Please note Debt Support Centre does not provide Debt Management Plans. A Debt Management Plan may be a great solution for some, but there are disadvantages and advantages to this scheme. Here, we explain everything you need to know before making a decision based on the Debt Management pros and cons.

Two people researching the DMP pros and cons

A Debt Management Plan (DMP), similarly to many other solutions, has its advantages and disadvantages. Generally though, they may be liked for their flexibility and the ability to effectively condense your debts into one affordable payment per month. However, as a non-legally binding option, it doesn’t protect your assets or guarantee a freeze on interest rates or charges.

To help you decide if a Debt Management Plan is right for you, we’ve detailed the pros and cons here:

Debt management plan pros

When considering the Debt Management Plan pros and cons, there are several benefits:

An end to creditor contact

Your creditors should cease making demands for money as you’ve organised a repayment plan with them. The Debt Management company should present a DMP proposal to creditors on your behalf.

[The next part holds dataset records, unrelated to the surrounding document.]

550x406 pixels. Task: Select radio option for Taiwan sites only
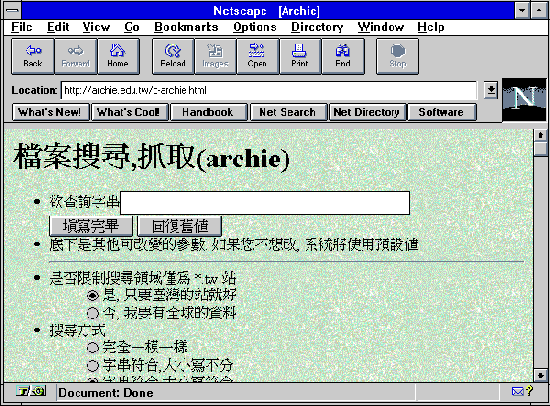(x=93, y=295)
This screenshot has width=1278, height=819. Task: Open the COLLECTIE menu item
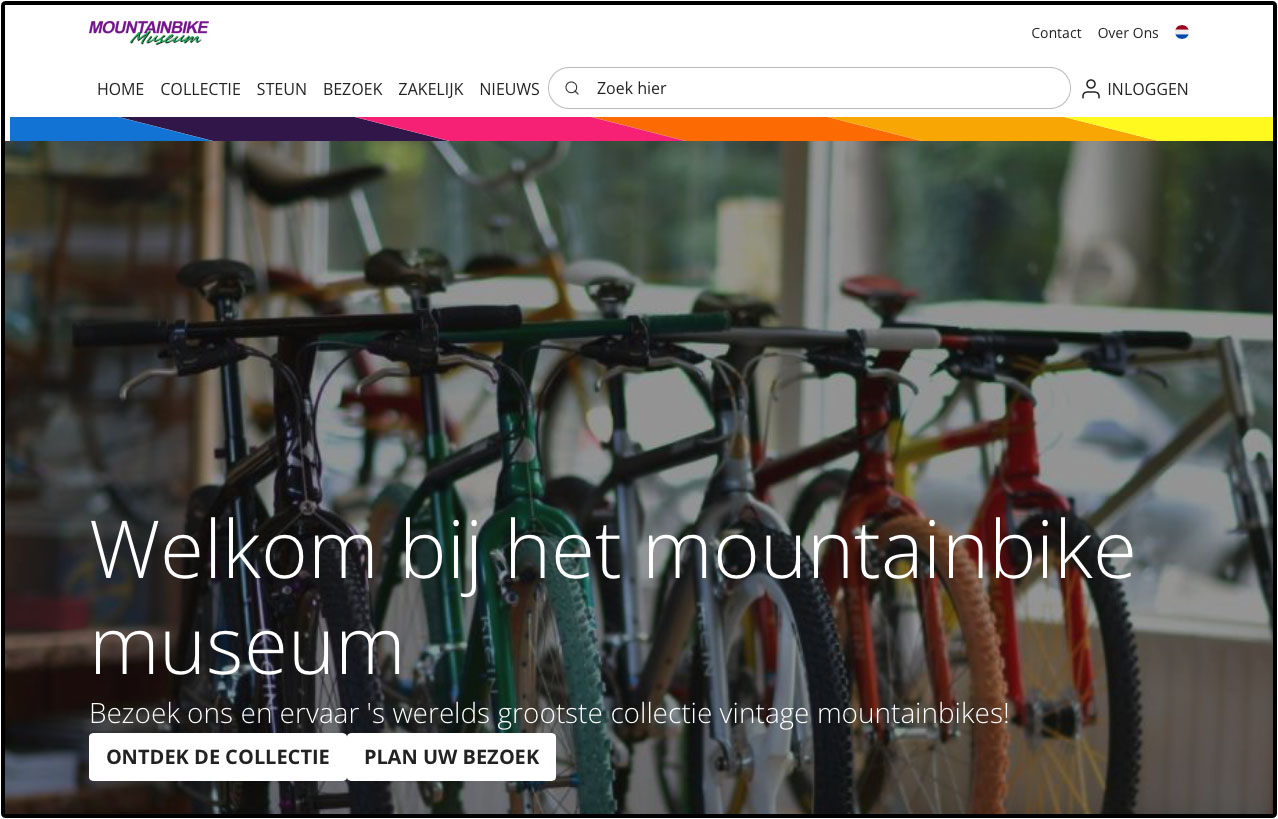click(200, 89)
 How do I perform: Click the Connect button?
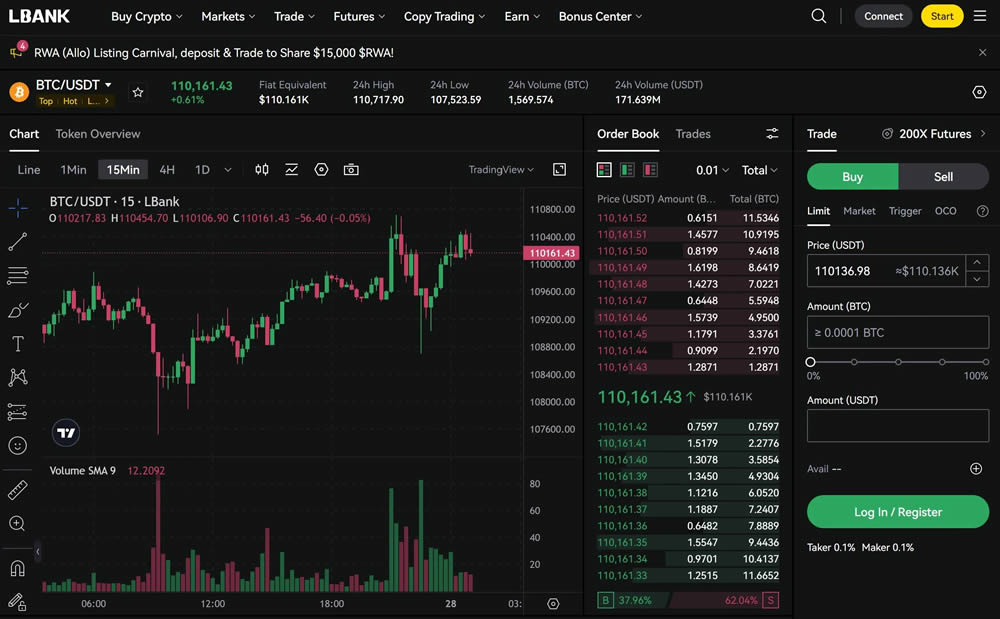coord(883,16)
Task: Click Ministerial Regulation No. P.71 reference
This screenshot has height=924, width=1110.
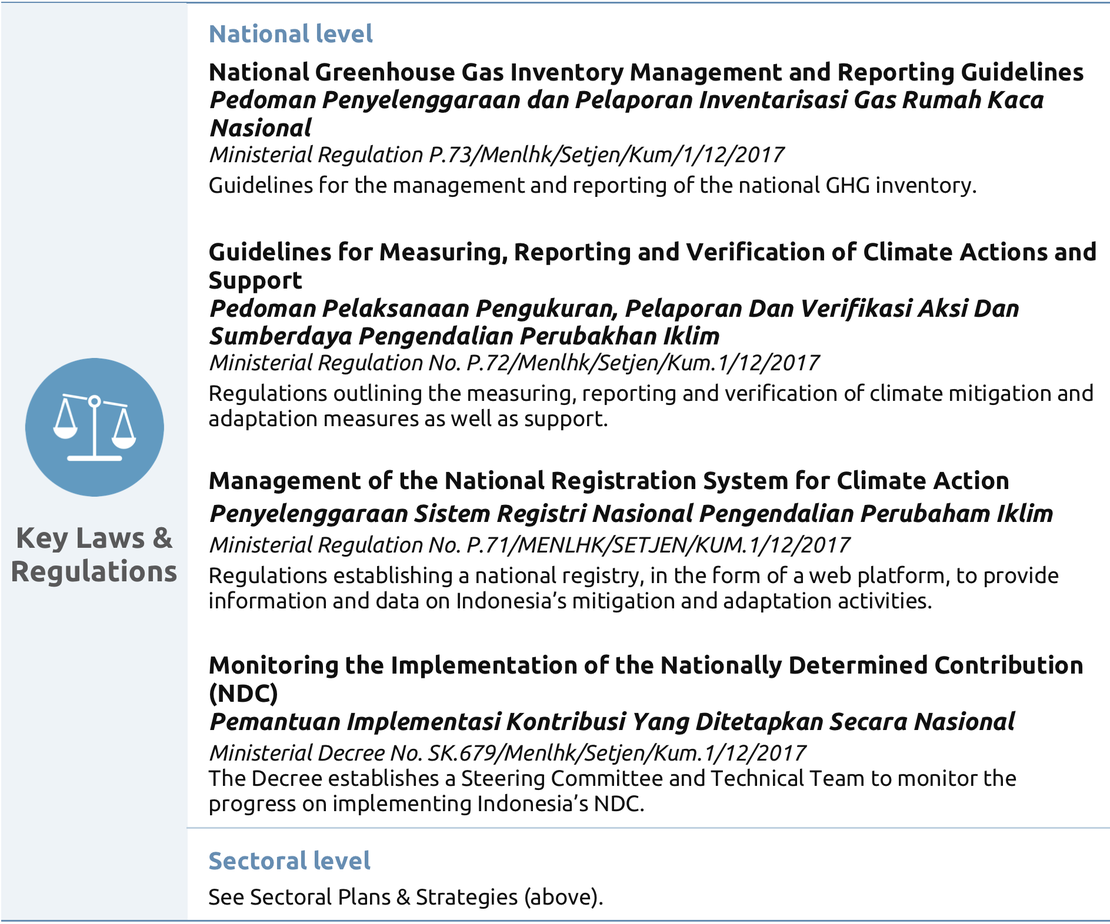Action: tap(529, 545)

Assuming your creditors are content with the arrangement and agree to accept, they should cease most – if not all – of their communications.

Make one payment towards your debts each month

A calendar with a pin marking one day of the month

Putting all your debts into one affordable monthly payment should make them much easier to manage. If your creditors agree to the plan, you won’t need to juggle multiple repayments to organisations – just concentrate on making one.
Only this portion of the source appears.